### DATA EXTRACTS
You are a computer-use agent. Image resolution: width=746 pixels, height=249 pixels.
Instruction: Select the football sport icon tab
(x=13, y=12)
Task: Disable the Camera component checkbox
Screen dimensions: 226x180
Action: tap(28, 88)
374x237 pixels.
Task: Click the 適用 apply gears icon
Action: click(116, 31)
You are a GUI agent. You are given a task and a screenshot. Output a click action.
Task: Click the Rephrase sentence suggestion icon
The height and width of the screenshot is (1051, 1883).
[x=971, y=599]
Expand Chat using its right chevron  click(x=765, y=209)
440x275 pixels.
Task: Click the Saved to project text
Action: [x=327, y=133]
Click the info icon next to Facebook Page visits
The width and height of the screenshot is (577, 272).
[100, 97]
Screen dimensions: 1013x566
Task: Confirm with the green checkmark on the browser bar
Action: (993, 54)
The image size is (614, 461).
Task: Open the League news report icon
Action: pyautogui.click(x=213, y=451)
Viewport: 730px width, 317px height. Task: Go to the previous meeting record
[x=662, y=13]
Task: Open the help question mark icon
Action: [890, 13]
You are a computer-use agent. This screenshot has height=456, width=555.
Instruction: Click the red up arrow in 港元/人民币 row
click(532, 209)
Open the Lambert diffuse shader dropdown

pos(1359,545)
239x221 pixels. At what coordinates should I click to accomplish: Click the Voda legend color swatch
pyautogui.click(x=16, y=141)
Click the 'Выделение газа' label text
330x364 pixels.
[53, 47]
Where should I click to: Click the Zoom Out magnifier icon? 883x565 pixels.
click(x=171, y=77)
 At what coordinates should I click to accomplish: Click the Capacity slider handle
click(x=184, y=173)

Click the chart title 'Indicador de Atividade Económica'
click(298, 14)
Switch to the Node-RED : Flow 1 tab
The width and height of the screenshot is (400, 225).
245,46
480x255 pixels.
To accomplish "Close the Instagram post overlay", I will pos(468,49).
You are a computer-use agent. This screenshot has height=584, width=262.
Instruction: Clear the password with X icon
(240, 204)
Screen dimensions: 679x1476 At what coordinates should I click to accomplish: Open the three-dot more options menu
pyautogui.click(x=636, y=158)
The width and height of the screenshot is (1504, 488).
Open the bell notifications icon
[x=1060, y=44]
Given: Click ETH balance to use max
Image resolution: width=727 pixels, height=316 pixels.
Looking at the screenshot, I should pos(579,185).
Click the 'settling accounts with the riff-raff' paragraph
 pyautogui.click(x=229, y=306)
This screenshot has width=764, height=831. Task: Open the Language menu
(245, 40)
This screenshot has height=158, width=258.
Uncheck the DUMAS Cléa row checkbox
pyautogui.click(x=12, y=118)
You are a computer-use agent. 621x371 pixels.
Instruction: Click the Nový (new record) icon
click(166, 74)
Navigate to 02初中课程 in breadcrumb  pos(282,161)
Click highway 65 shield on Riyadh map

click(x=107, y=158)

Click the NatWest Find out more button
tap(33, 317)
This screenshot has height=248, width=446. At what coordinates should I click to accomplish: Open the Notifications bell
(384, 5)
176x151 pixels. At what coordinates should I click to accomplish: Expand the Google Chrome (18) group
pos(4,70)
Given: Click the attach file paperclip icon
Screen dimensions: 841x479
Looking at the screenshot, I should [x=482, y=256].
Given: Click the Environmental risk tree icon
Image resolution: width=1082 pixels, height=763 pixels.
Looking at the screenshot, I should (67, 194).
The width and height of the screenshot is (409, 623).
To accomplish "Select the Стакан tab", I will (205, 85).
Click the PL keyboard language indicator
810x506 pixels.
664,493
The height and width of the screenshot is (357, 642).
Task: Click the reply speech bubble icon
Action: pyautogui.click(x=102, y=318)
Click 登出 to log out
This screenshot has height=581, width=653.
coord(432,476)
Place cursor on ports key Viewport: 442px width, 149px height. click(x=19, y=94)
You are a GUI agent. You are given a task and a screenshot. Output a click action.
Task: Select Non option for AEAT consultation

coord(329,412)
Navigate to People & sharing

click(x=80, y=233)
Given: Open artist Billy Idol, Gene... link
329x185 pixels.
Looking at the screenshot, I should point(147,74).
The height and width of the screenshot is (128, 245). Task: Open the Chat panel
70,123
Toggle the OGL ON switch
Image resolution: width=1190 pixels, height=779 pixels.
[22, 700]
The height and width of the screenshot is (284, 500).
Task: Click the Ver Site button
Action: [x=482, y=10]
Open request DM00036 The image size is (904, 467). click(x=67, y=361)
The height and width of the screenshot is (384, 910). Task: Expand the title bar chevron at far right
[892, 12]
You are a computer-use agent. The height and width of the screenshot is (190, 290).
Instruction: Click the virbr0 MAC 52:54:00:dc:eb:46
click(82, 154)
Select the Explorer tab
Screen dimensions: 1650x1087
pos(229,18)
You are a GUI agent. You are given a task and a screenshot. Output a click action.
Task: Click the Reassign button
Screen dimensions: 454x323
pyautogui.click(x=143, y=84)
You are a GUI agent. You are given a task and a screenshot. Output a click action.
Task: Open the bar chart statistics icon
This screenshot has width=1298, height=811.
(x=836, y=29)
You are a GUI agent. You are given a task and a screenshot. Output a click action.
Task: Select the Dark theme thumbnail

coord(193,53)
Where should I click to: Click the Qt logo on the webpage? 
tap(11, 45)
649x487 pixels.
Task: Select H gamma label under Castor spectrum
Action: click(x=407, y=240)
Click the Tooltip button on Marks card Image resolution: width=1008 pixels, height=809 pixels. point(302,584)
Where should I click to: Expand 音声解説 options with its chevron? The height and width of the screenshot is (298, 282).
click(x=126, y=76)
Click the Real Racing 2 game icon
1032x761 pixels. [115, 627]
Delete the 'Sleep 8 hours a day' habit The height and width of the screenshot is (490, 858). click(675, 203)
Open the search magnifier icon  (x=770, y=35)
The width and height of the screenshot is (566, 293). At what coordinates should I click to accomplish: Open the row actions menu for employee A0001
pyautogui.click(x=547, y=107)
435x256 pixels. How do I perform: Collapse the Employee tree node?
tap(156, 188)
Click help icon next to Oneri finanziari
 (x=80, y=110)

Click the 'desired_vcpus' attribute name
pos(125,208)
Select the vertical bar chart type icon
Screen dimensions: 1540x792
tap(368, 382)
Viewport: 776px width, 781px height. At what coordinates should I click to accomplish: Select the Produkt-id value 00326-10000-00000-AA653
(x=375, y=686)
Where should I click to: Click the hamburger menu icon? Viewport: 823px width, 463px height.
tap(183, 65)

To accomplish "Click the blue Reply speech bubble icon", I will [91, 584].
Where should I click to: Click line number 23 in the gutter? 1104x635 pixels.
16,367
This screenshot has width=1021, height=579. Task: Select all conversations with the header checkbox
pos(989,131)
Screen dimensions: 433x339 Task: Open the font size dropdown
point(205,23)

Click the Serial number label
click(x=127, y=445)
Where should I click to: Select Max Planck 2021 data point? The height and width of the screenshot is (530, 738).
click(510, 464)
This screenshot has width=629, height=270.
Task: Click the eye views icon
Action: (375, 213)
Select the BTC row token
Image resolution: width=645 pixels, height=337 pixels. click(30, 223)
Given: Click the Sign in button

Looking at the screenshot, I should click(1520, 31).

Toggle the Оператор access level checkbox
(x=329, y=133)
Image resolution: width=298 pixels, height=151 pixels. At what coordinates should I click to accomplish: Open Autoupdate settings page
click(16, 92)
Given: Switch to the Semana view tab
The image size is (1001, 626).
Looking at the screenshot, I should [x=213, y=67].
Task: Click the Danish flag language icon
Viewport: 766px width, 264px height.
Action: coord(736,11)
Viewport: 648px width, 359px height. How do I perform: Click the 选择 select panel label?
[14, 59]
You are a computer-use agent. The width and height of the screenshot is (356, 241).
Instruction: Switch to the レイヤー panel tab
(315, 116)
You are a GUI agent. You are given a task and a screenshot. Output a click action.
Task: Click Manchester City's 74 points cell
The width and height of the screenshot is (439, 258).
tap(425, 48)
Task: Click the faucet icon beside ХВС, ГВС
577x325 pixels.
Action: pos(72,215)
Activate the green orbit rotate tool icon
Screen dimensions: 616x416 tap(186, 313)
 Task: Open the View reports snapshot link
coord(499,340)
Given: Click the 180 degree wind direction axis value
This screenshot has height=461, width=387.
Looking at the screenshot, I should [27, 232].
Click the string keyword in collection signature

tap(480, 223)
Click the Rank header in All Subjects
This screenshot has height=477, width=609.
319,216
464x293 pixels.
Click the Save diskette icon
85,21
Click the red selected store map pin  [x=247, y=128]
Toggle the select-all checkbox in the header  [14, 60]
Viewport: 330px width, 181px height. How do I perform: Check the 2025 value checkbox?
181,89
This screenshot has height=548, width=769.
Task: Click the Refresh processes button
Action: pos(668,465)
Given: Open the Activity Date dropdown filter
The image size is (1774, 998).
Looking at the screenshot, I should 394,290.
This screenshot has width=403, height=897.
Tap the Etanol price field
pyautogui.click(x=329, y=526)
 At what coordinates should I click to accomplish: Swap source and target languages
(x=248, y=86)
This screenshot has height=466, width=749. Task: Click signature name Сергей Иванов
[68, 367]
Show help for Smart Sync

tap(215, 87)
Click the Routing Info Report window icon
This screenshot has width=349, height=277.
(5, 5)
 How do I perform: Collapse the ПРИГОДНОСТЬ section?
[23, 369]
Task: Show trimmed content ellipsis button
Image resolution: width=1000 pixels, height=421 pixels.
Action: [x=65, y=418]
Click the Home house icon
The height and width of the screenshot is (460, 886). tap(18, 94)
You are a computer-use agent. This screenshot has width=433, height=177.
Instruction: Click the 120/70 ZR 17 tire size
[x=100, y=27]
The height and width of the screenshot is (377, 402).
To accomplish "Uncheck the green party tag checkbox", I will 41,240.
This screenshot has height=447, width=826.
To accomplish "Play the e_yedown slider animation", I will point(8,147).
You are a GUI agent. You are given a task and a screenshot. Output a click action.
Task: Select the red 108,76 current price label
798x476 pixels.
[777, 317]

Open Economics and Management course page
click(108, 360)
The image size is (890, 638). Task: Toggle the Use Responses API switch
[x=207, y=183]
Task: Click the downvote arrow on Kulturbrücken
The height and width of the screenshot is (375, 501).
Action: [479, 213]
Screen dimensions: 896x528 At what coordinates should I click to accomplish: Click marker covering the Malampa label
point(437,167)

### PROBLEM
One inclusive range is required: first line of the data through the line containing "Task: Click the Rephrase". Set it down exactly and output nothing else.

### ANSWER BELOW
You are a computer-use agent. Image resolution: width=746 pixels, height=249 pixels.
Instruction: Select the football sport icon tab
(x=13, y=12)
Task: Disable the Camera component checkbox
Screen dimensions: 226x180
Action: tap(28, 88)
374x237 pixels.
Task: Click the 適用 apply gears icon
Action: click(116, 31)
You are a GUI agent. You are given a task and a screenshot. Output a click action.
Task: Click the Rephrase sentence suggestion icon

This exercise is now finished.